PROBLEM TO WORK ON: Your task is to copy each line of the material that holds the word "computer".

§

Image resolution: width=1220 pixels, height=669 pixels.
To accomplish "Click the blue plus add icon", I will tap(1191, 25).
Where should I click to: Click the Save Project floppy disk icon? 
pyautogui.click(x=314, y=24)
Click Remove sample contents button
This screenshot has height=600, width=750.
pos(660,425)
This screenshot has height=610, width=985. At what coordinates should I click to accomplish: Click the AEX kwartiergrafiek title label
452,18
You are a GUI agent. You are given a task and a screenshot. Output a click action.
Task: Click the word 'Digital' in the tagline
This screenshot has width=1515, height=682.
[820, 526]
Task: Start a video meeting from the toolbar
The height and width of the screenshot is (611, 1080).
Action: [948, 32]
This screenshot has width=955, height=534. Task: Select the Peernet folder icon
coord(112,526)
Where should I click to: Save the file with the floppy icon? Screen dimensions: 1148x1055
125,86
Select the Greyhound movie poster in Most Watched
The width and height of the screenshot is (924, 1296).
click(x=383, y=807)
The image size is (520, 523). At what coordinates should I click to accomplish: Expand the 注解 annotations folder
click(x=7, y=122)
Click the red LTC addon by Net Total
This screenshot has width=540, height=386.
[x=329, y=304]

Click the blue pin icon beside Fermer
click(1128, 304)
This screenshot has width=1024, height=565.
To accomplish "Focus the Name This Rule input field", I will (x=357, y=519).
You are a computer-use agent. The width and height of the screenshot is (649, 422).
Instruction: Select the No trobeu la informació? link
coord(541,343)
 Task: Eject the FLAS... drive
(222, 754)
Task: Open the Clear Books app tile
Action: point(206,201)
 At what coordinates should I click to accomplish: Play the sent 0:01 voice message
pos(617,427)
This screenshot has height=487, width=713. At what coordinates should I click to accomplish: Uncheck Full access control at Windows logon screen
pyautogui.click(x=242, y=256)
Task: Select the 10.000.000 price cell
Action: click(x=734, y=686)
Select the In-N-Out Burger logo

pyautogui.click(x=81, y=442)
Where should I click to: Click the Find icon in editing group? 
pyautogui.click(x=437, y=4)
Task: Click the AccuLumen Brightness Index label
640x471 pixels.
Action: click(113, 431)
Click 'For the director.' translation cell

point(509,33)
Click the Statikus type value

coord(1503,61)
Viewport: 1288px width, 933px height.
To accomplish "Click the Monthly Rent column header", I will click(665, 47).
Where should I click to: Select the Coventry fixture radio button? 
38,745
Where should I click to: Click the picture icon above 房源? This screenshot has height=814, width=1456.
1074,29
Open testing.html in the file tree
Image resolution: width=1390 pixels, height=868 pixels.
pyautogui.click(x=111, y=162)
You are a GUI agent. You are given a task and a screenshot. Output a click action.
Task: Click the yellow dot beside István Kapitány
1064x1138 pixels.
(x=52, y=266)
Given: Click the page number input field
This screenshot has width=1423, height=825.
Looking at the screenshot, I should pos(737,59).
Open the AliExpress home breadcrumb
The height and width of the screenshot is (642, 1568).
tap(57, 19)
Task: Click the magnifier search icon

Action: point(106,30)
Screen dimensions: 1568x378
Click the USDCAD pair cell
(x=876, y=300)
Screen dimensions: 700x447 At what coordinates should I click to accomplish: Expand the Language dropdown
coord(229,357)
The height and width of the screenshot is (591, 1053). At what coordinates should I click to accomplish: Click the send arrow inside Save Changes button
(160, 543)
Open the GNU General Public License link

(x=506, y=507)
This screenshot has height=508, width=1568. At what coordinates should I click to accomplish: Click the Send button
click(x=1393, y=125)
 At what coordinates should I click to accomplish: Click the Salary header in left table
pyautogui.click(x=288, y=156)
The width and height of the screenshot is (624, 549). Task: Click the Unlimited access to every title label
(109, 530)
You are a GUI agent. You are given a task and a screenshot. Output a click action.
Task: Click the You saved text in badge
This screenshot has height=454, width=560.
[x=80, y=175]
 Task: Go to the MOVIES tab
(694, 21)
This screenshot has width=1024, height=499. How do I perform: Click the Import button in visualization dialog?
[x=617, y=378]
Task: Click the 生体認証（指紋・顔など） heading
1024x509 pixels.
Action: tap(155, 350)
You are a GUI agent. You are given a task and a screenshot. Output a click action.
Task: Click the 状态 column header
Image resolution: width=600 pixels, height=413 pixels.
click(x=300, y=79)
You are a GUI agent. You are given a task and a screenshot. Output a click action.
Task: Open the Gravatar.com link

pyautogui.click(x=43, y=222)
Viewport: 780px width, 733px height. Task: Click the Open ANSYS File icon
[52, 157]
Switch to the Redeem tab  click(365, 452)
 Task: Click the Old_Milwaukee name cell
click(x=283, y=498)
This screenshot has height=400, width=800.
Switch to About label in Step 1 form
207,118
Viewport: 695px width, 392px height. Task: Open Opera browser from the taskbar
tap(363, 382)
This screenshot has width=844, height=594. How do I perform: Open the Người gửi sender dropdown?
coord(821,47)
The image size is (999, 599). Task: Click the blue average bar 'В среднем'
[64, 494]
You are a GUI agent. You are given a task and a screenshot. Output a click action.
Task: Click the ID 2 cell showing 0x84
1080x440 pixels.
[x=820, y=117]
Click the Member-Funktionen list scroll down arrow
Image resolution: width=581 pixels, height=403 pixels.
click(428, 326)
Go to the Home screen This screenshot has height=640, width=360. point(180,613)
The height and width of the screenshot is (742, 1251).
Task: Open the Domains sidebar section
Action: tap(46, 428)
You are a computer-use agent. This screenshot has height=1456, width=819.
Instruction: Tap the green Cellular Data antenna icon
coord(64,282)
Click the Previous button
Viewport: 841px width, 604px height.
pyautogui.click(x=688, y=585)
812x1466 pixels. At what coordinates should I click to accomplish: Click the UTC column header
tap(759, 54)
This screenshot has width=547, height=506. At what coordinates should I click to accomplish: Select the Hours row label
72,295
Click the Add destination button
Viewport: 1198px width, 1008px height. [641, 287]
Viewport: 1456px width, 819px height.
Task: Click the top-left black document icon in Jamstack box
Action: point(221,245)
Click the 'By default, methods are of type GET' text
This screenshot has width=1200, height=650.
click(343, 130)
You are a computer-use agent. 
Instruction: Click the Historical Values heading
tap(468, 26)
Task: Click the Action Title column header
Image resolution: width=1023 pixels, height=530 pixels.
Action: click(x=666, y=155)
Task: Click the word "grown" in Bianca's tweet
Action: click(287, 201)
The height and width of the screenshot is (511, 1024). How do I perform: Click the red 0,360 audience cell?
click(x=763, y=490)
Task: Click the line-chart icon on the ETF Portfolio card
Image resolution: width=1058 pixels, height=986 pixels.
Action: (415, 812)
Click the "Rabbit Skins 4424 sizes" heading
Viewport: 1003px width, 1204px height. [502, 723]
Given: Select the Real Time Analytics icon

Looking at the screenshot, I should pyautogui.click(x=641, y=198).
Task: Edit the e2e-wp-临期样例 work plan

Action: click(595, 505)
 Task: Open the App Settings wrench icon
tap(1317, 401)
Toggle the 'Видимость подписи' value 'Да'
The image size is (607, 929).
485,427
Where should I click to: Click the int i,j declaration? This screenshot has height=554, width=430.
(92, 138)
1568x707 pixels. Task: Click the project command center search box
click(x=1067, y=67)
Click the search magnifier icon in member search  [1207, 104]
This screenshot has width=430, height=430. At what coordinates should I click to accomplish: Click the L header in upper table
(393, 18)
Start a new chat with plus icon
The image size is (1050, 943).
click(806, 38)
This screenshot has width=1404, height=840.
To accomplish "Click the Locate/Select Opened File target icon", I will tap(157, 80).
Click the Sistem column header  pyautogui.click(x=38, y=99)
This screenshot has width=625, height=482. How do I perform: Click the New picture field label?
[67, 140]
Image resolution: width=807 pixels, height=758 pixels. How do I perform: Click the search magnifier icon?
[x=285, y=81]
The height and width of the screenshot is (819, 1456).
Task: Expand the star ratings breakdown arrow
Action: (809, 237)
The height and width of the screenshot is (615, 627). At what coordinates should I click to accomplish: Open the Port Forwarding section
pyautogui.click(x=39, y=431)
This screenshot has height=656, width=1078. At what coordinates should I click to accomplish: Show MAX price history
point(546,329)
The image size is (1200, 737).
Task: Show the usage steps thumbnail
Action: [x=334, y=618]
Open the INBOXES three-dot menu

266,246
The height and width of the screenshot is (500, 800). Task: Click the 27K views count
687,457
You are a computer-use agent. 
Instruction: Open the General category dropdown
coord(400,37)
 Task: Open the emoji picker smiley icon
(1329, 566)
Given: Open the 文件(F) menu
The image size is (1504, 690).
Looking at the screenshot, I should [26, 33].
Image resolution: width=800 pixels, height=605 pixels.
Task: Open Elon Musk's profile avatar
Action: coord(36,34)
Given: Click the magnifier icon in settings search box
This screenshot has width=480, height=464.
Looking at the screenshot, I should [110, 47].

§

TASK RESULT:
You are a computer-use agent. The width and height of the screenshot is (649, 422).
You are a computer-use agent. This screenshot has height=1456, width=819.
You are a computer-use agent. 
You are a computer-use agent. 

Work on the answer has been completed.